Der Baustoffhändler erwarb im Jahr 1978 vier Grundstücke, die er in den Jahren 1979 bis 1981 bebaute.

  • Der erste Verkauf eines nunmehr bebauten Grundstücks erfolgte mit Kaufvertrag vom 21. Juni 1979.
  • Zwei Verkäufe erfolgten in den Jahren 1980 und 1982.
  • Das letzte bebaute Grundstück verkaufte der Baustoffhändler mit Kaufvertrag vom 15. Juni 1984.

Damit unterschritt er den Verwertungszeitraum von fünf Jahren um genau sechs Tage!
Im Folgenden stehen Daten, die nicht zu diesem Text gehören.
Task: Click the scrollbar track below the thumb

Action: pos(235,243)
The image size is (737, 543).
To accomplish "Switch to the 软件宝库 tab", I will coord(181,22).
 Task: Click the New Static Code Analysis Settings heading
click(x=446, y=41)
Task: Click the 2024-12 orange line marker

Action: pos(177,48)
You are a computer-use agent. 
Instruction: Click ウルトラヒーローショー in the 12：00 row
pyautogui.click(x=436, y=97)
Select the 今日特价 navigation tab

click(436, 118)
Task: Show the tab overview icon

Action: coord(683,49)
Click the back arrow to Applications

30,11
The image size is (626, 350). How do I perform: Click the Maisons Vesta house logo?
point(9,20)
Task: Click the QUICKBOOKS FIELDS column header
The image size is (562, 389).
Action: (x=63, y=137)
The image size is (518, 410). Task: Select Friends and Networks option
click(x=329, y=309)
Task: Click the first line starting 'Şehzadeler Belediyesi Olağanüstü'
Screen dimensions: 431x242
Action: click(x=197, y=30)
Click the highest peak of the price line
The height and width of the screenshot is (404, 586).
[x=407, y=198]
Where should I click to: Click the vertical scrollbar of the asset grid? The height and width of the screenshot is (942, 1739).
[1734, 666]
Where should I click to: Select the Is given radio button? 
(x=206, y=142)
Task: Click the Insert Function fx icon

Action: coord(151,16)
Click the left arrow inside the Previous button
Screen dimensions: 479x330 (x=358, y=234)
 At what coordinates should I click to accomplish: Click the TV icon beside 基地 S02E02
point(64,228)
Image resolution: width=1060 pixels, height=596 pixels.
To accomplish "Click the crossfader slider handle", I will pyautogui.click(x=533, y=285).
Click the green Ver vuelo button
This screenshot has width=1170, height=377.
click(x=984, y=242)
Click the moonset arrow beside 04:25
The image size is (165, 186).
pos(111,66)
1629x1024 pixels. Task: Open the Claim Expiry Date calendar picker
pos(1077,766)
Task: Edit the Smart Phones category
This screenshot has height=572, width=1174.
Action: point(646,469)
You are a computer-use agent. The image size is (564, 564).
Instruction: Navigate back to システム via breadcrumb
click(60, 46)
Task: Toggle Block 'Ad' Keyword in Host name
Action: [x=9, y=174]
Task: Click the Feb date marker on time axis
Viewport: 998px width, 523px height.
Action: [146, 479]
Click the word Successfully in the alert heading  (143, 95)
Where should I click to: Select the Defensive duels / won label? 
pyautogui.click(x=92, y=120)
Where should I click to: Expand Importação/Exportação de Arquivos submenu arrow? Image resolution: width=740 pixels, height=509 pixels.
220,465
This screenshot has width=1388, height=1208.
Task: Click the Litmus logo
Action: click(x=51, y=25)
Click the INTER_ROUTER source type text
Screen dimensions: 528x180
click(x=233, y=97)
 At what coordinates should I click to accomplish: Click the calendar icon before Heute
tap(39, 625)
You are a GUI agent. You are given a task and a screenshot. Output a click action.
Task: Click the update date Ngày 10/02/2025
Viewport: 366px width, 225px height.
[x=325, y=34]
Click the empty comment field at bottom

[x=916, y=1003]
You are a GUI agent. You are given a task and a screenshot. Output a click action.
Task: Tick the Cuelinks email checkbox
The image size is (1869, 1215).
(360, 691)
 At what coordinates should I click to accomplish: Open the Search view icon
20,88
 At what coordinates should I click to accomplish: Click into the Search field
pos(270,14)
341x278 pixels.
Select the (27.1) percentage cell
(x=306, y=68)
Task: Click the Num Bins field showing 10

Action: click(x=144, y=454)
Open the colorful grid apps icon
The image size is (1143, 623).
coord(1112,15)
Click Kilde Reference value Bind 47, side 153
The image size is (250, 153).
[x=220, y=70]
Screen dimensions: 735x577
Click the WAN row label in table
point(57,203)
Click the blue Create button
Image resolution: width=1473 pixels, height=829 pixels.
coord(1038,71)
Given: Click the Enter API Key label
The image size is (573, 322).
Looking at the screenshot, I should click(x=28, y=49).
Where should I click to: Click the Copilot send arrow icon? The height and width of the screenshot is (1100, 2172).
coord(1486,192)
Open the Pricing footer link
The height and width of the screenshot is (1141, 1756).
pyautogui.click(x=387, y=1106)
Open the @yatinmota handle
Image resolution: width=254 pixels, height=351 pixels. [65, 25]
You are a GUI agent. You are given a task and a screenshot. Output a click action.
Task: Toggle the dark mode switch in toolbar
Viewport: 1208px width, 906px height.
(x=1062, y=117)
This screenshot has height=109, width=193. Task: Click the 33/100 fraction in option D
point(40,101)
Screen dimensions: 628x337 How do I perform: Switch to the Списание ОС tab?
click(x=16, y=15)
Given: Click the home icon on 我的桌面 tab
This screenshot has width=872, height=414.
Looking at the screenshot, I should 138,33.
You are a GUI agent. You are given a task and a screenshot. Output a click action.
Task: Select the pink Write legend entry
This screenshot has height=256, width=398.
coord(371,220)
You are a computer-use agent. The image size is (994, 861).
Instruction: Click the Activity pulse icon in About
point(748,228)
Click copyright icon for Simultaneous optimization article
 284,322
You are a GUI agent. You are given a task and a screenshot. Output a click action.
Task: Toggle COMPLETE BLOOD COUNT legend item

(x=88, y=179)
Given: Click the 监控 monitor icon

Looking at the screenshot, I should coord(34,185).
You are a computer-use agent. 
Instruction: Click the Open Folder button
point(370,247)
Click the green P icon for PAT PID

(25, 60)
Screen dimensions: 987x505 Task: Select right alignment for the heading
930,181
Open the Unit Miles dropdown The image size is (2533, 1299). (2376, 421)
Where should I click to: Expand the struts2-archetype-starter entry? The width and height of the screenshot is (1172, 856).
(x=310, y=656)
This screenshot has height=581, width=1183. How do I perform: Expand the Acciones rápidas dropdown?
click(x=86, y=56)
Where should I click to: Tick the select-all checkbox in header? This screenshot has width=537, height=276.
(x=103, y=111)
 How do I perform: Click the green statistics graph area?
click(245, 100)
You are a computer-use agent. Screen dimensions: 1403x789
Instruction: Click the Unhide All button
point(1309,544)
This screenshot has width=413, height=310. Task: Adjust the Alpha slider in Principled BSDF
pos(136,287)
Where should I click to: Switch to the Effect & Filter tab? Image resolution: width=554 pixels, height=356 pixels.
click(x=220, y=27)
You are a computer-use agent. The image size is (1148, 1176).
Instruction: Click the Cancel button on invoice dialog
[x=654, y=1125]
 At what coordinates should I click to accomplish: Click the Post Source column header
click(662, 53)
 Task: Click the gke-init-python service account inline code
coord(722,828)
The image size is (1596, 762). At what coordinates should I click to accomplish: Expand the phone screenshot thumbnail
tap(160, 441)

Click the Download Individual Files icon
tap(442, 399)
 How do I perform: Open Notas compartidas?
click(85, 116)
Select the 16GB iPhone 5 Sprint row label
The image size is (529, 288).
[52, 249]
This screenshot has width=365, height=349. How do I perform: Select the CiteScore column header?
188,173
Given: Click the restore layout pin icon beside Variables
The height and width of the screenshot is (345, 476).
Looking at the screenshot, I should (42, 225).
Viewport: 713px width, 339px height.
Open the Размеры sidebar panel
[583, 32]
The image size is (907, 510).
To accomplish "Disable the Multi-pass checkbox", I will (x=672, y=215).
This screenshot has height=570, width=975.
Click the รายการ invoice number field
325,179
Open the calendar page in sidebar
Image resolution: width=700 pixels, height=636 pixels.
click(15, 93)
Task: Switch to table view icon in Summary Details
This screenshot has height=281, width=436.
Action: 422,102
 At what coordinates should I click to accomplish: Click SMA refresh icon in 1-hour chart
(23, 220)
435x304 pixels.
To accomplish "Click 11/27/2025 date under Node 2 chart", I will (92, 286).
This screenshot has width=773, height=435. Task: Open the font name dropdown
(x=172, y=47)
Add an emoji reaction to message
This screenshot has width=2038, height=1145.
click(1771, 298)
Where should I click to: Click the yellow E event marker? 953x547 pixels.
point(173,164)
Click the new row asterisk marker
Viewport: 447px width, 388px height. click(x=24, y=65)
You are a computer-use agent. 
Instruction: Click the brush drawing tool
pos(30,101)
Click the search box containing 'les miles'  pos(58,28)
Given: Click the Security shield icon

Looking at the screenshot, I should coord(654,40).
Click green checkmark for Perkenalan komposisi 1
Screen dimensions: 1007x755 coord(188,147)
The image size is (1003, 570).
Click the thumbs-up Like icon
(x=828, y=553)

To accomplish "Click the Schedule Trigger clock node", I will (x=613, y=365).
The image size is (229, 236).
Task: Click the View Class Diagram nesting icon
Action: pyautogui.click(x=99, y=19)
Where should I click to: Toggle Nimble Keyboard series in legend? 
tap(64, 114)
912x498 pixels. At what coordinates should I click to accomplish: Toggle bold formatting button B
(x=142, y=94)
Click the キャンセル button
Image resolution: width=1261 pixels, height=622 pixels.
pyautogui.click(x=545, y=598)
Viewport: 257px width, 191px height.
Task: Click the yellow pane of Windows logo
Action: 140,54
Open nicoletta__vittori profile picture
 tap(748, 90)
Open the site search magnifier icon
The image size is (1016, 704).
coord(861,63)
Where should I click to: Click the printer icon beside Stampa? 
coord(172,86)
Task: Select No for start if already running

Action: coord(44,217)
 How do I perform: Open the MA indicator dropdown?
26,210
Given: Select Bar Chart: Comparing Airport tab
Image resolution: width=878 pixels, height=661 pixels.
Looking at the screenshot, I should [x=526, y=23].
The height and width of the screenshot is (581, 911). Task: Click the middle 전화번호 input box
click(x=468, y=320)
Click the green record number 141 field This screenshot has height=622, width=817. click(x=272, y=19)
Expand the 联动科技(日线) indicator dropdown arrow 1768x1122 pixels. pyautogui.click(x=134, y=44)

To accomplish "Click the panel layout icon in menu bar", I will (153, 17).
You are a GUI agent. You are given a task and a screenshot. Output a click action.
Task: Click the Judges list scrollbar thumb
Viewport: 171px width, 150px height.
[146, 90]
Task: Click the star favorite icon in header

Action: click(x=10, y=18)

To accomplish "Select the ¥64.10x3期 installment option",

Hätte er den letzten Kaufvertrag eine Woche später geschlossen, dann hätte kein gewerblicher Grundstückshandel vorgelegen (BFH, Urteil vom 20.7.2005, Az. X R 74/01).


Hintergrund:

Solange Sie nur bis zu drei Objekte innerhalb von fünf Jahren verkaufen, müssen Sie zwar unter Umständen den Veräußerungsgewinn versteuern, ansonsten aber ist die Welt grundsätzlich noch in Ordnung. Bei Eheleuten darf jeder bis zu drei Objekte (Miteigentumsanteile) verkaufen. Wer jedoch innerhalb von fünf Jahren mindestens vier Objekte verkauft, gilt unter bestimmten Voraussetzungen als "gewerblicher Grundstückshändler". Aus welchem Grund Sie verkaufen (müssen), spielt grundsätzlich keine Rolle. Sie erzielen bei Überschreiten der "Drei-Objekt-Grenze" auch rückwirkend Einkünfte aus Gewerbebetrieb (§ 15 EStG). Konsequenz: Sie müssen nicht nur Einkommensteuer, sondern zusätzlich auch noch Gewerbesteuer bezahlen.

Sie laufen aber nur dann Gefahr, dass Ihre Veräußerungen gewerblich werden,

  • wenn Sie ein Objekt selbst errichtet haben und zwischen Fertigstellung und Veräußerung weniger als fünf Jahre vergangen sind,
  • wenn Sie ein Objekt selbst erworben haben und zwischen Anschaffung und Veräußerung weniger als fünf Jahre liegen,
  • wenn Sie ein Gebäude schon länger besitzen und dann nach einer Modernisierung "in erheblichem Umfang" innerhalb von fünf Jahren veräußern,
  • wenn Sie ein unbebautes Grundstück nicht nur parzellieren, sondern es "wie ein Grundstückshändler" baureif machen und dazu nach einem bestimmten Bebauungsplan in einzelne Bauparzellen aufteilen, für die Erschließung sorgen und dann innerhalb von fünf Jahren veräußern.